• **ASSIGNMENT**
Quote the records word for word, from their first line through the line containing "The image size is (958, 578).", both ends included.

• **SUPPLIED MATERIAL**
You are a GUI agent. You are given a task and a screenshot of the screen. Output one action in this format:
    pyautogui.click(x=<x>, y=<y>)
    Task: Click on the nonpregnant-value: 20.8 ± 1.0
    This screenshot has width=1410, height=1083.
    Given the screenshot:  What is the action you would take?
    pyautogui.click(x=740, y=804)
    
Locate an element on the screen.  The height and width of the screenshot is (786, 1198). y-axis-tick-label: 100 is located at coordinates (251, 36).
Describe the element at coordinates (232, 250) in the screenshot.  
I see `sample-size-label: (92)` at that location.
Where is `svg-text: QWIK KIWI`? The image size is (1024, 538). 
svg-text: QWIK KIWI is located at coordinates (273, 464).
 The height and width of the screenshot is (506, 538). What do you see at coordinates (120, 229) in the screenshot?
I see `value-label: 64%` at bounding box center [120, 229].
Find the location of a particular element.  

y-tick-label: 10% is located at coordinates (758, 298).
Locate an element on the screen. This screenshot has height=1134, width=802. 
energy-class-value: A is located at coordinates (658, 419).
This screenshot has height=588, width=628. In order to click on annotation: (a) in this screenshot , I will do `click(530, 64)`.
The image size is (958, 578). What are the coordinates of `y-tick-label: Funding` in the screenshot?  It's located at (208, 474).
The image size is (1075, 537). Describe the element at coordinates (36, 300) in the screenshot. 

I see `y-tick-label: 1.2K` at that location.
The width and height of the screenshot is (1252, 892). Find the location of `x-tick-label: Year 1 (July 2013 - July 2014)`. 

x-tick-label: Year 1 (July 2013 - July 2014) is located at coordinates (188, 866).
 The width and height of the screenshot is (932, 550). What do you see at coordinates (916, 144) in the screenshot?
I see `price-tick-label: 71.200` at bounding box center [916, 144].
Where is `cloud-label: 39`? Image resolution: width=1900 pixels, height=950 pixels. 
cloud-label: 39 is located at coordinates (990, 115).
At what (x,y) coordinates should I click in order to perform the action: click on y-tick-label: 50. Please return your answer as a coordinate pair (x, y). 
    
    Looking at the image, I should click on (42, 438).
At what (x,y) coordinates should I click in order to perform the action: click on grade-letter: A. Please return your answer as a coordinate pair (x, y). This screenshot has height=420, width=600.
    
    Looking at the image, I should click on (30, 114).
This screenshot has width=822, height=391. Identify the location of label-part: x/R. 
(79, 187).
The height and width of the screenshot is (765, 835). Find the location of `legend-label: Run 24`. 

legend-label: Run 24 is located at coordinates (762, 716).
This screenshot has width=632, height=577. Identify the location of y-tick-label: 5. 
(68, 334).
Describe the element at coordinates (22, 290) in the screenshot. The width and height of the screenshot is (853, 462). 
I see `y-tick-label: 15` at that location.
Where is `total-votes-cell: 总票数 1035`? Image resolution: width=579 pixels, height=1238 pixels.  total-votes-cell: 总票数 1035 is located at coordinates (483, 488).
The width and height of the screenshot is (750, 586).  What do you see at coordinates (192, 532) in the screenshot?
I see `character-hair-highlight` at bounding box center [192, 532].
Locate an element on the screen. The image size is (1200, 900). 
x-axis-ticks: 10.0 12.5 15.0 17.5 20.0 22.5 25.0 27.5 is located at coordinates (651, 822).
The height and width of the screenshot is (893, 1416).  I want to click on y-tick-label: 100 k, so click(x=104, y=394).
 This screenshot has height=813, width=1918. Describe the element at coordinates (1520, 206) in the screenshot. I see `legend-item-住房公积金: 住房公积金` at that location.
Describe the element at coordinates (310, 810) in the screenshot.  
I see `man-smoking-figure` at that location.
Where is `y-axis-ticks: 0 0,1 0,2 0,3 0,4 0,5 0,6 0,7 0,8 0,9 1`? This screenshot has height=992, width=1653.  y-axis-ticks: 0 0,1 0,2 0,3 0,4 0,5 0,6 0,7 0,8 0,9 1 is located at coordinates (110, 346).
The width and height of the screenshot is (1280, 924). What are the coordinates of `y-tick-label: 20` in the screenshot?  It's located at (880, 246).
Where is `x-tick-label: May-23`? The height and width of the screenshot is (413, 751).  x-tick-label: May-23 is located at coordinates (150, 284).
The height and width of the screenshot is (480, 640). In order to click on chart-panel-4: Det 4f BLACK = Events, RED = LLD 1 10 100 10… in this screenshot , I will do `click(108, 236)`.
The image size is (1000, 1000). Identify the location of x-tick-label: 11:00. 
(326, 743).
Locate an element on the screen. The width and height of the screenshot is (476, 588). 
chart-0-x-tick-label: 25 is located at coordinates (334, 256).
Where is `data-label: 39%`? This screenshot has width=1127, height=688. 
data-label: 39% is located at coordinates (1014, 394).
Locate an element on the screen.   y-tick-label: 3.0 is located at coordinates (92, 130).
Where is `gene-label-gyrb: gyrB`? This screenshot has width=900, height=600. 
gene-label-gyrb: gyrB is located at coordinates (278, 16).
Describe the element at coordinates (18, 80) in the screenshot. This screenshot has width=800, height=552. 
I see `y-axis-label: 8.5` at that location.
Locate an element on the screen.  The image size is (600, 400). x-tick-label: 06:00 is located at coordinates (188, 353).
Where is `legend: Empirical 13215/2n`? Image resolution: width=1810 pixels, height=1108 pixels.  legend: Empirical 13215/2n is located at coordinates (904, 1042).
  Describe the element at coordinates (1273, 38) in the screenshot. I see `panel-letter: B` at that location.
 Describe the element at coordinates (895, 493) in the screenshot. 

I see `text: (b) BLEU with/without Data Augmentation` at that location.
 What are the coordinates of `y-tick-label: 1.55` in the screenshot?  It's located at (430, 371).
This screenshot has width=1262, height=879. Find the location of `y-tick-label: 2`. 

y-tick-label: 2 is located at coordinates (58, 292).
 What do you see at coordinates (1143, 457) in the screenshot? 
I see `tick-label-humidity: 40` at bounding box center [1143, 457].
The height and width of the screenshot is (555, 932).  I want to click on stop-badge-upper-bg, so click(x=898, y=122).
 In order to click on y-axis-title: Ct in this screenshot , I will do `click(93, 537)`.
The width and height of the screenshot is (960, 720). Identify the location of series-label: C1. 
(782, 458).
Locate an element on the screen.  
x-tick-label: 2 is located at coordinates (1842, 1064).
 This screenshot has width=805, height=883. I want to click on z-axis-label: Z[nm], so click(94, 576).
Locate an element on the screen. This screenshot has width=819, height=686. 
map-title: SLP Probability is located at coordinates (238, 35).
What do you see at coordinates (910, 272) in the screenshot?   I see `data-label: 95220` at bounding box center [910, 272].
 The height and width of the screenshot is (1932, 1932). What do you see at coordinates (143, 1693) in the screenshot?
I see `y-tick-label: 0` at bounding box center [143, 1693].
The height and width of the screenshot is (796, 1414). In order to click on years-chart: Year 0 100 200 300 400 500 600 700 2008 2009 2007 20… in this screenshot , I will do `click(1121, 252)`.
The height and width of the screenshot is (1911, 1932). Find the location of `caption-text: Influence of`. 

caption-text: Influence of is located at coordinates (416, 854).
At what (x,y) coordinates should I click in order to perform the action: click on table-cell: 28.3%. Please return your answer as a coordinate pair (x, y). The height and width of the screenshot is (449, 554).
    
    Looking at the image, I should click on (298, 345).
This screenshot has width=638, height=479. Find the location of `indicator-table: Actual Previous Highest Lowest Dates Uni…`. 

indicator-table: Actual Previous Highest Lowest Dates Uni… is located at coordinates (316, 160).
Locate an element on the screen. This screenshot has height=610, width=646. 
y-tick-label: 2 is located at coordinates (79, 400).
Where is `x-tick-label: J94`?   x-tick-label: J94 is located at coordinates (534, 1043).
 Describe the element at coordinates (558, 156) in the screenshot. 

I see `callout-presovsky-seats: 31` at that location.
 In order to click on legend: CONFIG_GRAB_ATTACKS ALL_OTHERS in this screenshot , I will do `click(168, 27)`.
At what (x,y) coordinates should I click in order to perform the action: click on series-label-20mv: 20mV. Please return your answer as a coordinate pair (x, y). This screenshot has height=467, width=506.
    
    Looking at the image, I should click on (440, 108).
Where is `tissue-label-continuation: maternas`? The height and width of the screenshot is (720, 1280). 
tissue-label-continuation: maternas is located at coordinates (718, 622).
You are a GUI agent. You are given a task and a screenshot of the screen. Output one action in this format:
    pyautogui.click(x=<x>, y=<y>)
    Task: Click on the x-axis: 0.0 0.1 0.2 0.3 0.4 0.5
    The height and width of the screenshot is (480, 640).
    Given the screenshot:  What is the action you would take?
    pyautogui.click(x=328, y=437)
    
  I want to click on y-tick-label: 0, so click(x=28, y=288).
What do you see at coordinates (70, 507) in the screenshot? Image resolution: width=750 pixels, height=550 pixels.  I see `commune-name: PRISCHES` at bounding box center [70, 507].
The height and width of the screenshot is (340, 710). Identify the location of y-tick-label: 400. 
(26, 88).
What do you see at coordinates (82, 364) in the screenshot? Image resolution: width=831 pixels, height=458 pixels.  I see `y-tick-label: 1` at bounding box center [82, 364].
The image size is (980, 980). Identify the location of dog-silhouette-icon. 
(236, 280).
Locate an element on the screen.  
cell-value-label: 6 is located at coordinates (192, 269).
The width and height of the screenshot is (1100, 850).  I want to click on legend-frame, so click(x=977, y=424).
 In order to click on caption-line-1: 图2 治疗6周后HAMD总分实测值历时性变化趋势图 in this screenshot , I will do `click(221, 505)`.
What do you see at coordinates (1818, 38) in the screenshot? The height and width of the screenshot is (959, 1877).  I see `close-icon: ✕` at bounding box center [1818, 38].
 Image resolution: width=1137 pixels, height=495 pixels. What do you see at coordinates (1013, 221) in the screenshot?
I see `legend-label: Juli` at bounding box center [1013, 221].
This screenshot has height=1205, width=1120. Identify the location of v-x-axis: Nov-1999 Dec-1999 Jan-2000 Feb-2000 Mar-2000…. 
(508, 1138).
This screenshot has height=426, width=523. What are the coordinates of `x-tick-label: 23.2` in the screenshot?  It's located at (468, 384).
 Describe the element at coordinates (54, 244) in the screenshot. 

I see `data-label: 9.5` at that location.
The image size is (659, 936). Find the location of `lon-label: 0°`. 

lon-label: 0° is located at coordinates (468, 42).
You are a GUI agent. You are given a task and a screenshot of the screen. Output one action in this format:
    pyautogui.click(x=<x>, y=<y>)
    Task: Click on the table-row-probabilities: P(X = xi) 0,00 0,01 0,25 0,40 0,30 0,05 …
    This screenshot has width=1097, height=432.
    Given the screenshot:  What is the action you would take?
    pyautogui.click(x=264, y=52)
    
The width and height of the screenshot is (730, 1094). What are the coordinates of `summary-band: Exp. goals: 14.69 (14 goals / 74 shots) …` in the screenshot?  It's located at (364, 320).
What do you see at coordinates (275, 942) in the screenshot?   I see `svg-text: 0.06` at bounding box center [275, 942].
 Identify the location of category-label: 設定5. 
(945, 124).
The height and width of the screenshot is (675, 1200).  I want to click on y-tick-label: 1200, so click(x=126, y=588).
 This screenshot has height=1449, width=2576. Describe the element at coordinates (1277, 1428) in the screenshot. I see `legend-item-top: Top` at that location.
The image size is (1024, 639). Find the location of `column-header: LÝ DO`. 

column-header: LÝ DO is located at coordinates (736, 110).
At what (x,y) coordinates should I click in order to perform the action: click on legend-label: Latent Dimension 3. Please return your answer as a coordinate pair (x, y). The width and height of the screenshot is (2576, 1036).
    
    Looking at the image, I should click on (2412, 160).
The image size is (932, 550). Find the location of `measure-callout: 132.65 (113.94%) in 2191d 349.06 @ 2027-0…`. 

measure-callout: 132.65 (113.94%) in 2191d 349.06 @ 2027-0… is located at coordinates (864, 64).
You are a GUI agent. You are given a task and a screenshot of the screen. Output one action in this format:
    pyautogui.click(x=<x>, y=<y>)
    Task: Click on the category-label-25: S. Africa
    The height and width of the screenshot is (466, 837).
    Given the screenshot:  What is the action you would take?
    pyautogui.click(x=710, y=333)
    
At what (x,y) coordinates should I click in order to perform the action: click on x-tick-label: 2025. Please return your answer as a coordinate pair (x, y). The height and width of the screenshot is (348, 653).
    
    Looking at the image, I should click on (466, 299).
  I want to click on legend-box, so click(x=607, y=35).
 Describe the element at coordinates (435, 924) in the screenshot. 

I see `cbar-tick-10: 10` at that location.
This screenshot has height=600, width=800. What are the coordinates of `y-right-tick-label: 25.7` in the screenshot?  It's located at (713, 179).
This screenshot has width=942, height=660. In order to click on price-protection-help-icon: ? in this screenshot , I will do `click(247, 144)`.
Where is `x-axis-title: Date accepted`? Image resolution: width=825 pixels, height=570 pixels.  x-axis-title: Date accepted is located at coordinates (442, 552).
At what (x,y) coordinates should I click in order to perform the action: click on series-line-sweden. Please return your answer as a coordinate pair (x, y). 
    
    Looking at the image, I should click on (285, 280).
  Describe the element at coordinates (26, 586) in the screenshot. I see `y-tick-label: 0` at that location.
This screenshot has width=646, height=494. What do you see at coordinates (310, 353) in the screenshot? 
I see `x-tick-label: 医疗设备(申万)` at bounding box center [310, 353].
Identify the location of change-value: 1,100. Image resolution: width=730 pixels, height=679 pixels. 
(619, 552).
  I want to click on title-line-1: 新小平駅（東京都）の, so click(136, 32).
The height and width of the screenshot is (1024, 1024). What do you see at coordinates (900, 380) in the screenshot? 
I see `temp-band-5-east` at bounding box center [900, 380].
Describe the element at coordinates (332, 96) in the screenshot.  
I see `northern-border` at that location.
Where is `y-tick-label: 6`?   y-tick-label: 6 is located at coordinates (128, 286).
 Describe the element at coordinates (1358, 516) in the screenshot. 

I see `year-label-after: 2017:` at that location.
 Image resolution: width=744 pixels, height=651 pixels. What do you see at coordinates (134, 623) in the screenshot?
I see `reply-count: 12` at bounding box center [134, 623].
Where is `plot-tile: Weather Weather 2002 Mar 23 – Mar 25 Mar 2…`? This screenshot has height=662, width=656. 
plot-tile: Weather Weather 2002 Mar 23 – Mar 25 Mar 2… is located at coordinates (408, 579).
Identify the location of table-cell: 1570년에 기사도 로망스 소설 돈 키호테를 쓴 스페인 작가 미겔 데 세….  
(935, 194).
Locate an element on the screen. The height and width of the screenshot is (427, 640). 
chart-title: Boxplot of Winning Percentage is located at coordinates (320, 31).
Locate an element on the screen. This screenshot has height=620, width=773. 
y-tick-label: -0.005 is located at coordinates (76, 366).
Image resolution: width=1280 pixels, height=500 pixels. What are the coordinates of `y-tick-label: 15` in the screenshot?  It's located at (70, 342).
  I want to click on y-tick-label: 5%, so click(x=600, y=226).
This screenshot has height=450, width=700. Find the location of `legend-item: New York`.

• **RESPONSE**
You are a GUI agent. You are given a task and a screenshot of the screen. Output one action in this format:
    pyautogui.click(x=<x>, y=<y>)
    Task: Click on the nonpregnant-value: 20.8 ± 1.0
    This screenshot has width=1410, height=1083.
    Given the screenshot:  What is the action you would take?
    pyautogui.click(x=740, y=804)
    
Locate an element on the screen.  The height and width of the screenshot is (786, 1198). y-axis-tick-label: 100 is located at coordinates (251, 36).
Describe the element at coordinates (232, 250) in the screenshot.  
I see `sample-size-label: (92)` at that location.
Where is `svg-text: QWIK KIWI`? The image size is (1024, 538). 
svg-text: QWIK KIWI is located at coordinates (273, 464).
 The height and width of the screenshot is (506, 538). What do you see at coordinates (120, 229) in the screenshot?
I see `value-label: 64%` at bounding box center [120, 229].
Find the location of a particular element.  

y-tick-label: 10% is located at coordinates (758, 298).
Locate an element on the screen. This screenshot has height=1134, width=802. 
energy-class-value: A is located at coordinates (658, 419).
This screenshot has height=588, width=628. In order to click on annotation: (a) in this screenshot , I will do `click(530, 64)`.
The image size is (958, 578). What are the coordinates of `y-tick-label: Funding` in the screenshot?  It's located at (208, 474).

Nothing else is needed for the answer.